**Data excerpts:**
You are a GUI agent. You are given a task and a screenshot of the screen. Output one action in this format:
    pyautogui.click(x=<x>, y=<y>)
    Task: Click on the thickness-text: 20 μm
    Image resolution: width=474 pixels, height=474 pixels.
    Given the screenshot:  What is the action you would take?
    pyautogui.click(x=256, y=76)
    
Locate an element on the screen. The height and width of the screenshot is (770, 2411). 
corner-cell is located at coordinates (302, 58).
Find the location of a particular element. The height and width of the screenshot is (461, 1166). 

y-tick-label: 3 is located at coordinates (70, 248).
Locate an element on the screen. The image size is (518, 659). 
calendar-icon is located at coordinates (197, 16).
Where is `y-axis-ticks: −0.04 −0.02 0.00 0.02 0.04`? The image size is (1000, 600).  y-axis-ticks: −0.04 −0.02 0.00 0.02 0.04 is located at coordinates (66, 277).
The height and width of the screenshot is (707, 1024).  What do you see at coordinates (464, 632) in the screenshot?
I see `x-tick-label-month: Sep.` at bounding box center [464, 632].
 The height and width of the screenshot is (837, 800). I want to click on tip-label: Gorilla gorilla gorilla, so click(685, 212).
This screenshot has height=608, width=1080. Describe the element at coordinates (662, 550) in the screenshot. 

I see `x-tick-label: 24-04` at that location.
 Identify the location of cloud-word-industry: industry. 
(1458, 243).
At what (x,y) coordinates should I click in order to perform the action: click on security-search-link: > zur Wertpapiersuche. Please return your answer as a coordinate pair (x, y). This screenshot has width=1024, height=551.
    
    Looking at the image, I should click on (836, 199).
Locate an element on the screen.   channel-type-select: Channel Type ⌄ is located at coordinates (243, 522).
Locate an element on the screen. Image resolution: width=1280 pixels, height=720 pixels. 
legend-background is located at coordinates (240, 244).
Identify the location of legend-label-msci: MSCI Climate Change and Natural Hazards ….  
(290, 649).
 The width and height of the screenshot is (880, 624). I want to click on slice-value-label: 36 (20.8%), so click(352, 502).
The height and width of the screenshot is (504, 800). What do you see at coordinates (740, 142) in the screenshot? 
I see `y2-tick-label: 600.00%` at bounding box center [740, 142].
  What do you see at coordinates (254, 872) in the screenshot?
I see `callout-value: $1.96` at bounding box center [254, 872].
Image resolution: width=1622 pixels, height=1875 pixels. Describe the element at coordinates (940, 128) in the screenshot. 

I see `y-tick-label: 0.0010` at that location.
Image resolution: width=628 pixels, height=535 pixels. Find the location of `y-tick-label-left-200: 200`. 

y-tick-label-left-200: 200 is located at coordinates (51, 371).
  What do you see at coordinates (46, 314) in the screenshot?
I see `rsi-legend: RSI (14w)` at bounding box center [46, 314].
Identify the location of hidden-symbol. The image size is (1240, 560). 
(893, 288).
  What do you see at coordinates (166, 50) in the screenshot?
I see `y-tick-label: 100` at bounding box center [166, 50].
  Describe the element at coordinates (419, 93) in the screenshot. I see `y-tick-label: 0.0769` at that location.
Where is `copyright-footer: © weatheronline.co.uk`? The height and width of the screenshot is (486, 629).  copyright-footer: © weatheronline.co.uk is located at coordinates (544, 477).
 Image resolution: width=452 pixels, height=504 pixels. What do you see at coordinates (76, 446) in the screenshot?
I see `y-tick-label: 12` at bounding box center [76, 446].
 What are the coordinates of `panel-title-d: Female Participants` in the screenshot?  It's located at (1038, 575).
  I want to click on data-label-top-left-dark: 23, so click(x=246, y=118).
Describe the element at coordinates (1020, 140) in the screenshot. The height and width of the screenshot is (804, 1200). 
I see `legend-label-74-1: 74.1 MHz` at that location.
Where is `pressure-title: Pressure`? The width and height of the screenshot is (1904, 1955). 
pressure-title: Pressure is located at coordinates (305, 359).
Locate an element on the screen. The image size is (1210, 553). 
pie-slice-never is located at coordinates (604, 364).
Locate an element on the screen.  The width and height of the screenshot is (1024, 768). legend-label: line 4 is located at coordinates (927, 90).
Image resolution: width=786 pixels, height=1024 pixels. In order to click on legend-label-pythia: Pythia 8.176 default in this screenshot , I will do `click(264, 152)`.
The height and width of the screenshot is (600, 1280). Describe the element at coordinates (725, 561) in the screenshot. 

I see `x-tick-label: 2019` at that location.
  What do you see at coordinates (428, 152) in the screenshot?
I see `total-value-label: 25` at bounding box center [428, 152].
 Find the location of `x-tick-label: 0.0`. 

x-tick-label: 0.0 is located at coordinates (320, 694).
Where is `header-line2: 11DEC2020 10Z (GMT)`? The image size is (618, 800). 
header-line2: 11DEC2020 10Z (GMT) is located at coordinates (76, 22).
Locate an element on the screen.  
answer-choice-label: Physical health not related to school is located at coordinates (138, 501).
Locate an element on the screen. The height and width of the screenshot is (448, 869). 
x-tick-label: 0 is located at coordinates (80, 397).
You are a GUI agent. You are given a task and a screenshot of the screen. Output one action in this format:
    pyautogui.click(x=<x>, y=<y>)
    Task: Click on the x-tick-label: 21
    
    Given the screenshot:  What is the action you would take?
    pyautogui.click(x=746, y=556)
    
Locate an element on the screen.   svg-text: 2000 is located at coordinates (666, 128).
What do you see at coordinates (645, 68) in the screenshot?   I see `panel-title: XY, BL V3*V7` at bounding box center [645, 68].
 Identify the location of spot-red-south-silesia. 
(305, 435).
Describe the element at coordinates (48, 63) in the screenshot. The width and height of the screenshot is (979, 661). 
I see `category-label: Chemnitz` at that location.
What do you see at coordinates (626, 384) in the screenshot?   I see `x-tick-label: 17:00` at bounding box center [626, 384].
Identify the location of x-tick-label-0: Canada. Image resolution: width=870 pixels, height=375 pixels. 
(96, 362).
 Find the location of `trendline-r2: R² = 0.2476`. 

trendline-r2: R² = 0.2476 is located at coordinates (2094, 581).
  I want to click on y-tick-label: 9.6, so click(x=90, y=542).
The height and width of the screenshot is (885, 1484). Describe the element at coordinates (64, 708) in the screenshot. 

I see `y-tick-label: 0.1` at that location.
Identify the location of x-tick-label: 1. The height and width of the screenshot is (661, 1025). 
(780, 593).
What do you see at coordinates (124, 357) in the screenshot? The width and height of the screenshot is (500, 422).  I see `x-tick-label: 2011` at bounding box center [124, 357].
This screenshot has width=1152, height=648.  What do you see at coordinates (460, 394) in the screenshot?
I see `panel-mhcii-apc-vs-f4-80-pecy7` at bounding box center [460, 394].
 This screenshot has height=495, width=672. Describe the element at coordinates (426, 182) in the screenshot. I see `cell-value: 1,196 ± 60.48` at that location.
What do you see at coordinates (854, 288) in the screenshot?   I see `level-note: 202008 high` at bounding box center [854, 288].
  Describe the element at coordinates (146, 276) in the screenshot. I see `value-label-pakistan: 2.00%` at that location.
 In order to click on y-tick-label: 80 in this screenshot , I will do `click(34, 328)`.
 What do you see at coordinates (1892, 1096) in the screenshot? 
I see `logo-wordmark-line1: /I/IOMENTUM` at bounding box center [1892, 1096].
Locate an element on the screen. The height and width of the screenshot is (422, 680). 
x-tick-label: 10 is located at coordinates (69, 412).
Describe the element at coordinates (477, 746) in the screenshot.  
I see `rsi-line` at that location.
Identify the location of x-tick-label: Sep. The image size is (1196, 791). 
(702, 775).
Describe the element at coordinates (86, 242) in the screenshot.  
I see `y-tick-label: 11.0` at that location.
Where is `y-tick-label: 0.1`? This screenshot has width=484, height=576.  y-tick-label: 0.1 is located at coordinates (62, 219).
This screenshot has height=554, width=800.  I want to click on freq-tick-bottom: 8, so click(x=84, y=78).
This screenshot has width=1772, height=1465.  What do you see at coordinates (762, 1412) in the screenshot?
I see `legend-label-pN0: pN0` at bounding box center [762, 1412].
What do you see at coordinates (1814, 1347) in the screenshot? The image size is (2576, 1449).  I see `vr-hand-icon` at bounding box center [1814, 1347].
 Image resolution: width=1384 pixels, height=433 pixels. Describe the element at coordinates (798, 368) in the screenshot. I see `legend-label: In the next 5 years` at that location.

**Work request:**
Can you retype the entries from the line with "coordinates (927, 90)." up to and including the line with "Image resolution: width=786", reproducing them exactly?

**Answer to this problem:**
Locate an element on the screen.  The width and height of the screenshot is (1024, 768). legend-label: line 4 is located at coordinates (927, 90).
Image resolution: width=786 pixels, height=1024 pixels. In order to click on legend-label-pythia: Pythia 8.176 default in this screenshot , I will do `click(264, 152)`.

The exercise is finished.